Back in December, Ian Paisley emerged from Hillsborough Castle and predicted that the IRA was considering decommissioning its weapons without providing the photographic evidence which the DUP had demanded as its bottom line.
Republican sources responded by laughing off the comments, noting that the process had reached an "absurd stage" when the DUP leader started warning the IRA not to disarm.
Phrases like Alice in Wonderland were bandied around to characterise the Paisley comments.
Four months on, the notion of a unilateral move by the IRA does not seem quite so far fetched.
The IRA is considering the call by Gerry Adams
Indeed, this is exactly what Gerry Adams called for when he said in his "keynote" west Belfast speech that republicans should lead by example.

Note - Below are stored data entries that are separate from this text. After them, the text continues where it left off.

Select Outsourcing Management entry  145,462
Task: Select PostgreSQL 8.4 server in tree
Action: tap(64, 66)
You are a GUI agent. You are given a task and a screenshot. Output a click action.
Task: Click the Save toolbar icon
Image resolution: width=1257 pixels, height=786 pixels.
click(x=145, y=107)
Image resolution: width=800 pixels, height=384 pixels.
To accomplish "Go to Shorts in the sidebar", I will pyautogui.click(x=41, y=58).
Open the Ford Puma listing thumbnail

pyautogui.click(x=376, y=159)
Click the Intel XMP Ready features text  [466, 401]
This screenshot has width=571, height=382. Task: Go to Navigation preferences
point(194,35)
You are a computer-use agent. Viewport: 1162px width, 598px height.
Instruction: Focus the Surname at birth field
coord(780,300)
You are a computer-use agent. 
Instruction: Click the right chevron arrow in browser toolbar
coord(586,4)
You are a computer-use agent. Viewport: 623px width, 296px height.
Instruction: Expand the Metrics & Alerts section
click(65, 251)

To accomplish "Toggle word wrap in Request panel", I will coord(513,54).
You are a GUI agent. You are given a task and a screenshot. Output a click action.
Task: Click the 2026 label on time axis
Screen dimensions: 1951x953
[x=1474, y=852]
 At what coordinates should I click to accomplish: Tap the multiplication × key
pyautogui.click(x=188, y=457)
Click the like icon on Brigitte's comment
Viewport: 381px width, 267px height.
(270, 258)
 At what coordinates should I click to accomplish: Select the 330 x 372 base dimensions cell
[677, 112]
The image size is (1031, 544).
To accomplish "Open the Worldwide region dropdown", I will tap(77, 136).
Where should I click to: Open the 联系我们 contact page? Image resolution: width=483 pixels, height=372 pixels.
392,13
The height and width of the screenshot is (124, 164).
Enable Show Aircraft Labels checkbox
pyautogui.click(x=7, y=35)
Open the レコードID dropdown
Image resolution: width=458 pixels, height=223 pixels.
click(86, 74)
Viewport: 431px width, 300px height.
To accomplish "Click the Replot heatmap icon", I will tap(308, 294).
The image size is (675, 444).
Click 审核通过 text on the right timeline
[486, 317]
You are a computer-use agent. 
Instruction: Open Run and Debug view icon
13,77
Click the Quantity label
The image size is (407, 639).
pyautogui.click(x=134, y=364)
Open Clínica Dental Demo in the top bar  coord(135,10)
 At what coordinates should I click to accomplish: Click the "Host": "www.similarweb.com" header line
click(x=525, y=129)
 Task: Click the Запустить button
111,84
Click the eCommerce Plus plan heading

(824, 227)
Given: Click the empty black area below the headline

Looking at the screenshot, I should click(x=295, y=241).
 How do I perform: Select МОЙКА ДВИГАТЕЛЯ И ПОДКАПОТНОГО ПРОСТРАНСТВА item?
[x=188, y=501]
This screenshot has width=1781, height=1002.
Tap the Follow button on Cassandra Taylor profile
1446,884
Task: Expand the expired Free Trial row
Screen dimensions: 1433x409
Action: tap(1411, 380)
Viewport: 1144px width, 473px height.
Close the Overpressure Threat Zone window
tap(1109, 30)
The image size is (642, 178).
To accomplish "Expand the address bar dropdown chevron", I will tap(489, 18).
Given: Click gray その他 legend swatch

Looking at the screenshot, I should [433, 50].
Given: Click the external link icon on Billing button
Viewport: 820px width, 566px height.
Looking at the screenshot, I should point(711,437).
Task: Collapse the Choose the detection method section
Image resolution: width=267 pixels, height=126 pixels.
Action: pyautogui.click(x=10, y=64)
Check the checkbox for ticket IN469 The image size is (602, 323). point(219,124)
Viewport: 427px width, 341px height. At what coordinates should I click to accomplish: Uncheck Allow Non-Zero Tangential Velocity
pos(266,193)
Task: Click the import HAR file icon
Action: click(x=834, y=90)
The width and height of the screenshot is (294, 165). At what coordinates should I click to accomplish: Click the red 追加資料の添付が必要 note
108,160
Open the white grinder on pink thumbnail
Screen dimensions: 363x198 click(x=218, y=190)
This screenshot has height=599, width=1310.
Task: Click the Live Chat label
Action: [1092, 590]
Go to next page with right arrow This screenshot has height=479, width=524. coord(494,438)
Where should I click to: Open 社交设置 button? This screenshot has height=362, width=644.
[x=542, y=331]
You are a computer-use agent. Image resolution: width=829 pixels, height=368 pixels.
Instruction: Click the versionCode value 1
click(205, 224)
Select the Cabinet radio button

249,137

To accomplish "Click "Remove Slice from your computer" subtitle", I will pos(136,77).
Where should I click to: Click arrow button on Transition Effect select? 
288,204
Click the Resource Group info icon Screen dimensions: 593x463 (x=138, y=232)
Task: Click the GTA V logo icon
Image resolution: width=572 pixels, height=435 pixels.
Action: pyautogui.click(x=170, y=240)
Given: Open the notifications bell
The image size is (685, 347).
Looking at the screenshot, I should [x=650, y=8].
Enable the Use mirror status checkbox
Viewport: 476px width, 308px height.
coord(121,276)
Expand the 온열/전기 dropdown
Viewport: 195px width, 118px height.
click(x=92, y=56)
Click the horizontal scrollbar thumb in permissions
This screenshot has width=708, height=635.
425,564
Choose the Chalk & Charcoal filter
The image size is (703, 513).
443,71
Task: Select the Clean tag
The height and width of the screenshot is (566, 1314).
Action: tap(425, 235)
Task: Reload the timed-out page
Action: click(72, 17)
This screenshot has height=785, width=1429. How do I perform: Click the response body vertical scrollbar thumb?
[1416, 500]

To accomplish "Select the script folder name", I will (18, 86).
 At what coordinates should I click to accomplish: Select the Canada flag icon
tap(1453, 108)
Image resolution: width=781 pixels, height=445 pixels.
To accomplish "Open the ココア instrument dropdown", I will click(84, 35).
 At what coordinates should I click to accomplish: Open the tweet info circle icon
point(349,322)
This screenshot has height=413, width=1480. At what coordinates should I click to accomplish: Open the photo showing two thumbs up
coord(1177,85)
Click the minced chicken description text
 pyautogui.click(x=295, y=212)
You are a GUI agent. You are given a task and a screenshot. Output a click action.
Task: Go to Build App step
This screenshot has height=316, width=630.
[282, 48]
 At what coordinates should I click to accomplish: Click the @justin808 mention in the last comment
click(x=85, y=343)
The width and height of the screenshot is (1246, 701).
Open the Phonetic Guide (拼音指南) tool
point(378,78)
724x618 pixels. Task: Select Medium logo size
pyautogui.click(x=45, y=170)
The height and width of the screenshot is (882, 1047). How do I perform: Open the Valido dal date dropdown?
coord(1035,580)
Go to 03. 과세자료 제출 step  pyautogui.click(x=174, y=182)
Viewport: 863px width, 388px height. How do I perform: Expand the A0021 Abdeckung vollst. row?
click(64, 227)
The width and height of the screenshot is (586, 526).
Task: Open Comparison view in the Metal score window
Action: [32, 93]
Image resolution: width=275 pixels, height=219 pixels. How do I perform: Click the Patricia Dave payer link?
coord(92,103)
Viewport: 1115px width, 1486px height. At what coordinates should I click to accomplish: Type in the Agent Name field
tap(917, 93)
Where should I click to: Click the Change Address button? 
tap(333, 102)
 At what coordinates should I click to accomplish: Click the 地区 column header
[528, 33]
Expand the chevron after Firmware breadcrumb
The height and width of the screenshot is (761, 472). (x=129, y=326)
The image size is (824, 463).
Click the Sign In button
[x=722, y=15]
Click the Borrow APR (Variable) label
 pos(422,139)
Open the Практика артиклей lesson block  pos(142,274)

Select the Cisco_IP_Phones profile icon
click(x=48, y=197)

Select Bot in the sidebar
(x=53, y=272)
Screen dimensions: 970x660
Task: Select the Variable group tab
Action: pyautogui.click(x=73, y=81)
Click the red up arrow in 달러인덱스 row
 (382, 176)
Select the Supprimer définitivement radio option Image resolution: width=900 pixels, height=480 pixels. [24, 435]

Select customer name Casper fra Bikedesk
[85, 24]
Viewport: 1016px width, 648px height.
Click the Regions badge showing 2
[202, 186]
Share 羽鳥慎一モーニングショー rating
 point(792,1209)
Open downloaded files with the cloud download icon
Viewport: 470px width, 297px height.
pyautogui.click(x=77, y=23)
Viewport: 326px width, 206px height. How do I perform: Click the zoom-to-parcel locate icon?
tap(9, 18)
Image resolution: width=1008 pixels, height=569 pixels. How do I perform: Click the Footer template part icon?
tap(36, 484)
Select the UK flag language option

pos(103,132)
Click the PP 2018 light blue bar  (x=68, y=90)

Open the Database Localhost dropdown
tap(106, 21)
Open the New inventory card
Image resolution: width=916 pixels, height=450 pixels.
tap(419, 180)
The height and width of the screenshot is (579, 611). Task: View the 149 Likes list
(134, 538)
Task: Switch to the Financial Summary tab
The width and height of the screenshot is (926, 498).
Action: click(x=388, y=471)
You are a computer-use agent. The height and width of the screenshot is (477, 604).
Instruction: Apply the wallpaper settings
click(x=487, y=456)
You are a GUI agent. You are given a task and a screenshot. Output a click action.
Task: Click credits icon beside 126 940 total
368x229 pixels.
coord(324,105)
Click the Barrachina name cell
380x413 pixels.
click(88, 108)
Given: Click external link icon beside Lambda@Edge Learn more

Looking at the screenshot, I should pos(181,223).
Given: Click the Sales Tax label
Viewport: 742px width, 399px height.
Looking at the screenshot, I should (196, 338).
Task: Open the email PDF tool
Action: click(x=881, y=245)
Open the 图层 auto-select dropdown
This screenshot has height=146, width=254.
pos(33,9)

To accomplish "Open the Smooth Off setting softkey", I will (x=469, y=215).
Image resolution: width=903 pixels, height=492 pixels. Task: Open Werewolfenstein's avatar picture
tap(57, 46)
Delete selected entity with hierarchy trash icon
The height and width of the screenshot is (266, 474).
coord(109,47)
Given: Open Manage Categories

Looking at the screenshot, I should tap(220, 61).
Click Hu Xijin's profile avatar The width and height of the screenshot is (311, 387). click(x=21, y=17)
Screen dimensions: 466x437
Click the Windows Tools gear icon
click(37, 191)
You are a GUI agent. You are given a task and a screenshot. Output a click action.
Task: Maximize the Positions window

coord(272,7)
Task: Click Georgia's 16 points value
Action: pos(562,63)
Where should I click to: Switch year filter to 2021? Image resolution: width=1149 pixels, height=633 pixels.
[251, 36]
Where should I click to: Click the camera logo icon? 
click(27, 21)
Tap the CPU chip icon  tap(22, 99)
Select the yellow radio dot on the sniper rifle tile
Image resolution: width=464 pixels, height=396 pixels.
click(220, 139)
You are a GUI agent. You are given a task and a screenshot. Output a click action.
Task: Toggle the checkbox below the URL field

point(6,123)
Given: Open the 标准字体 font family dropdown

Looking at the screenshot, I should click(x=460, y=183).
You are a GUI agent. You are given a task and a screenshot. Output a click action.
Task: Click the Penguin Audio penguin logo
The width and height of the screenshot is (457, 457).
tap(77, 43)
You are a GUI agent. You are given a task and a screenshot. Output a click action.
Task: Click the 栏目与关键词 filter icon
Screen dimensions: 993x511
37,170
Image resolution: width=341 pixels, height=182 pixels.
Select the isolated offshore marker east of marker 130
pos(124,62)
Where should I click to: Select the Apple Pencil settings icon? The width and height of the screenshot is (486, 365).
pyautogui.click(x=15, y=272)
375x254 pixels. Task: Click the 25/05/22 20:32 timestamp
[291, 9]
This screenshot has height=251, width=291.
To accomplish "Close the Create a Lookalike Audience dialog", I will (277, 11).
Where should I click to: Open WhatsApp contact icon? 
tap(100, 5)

It is reasonable to assume that total IRA decommissioning without photographs is likely to form part of such a unilateral move away from armed struggle.
The DUP has warned republicans that its response to such a move would be to extend its "decontamination period" before contemplating sharing power.
But from the republican perspective, unilateral disarmament means that embarrassing photographs of IRA decommissioning need never feature in the history books.
In any case, after the allegations over the Northern Bank robbery and the controversy about the murder of Robert McCartney, Sinn Fein can hardly be expecting any swift or guaranteed rapprochement with the DUP.
Instead, they will hope to regain kudos with the British, Irish and US governments, then consider the prospects for a deal with the unionists at a later stage.
Certainly, the Adams initiative has achieved one of its initial aims, in as much as it has overshadowed the first week of the election campaign.
Gerry Adams scolds commentators who dismiss his initiative as an election "ploy".
Mr Adams urged the terror group to embrace peace
It is true that his west Belfast speech had real content and what he has now said cannot be unsaid.
But you would have to be very naive not to think that the timing - at the start of an election campaign - was propitious.
A cynical SDLP leader, Mark Durkan, told the BBC's Inside Politics programme that apart from condolences on the death of his mother and congratulations on the birth of his daughter there was nothing he took from Sinn Fein at face value.
The Adams initiative and the IRA's response will clearly dominate the nationalist election campaign.
Sinn Fein will cite it as evidence that the peace process still has momentum and that voters should trust their leader's ability to deliver peace.
By contrast, the SDLP will set it against the backdrop of alleged IRA criminal activity and mimic Jack Charlton's old football doctrine, arguing that the only way to get republicans to make concessions is to "keep 'em under pressure".
Mark Durkan is hoping the SDLP will gain seats
The pressure, though, remains very much on the SDLP who are defending their last redoubts.
The party has decided against standing aside in West Tyrone in favour of hospital campaigner Kieran Deeney, thereby virtually guaranteeing Pat Doherty's re-election.
The division of the unionist vote in South Belfast has assisted Alasdair McDonnell in his argument that the seat is winnable, but he will need a very strong following wind.
Assuming Newry and Armagh is lost and South Down is safe, much hangs on Foyle.
John Hume's apprentice, Mark Durkan, is doing his best to hold the gates fast.
But with Mitchel McLaughlin camped outside the city walls, it would be a brave pundit who would predict with any certainty who will emerge victorious from this latter day Siege of Derry.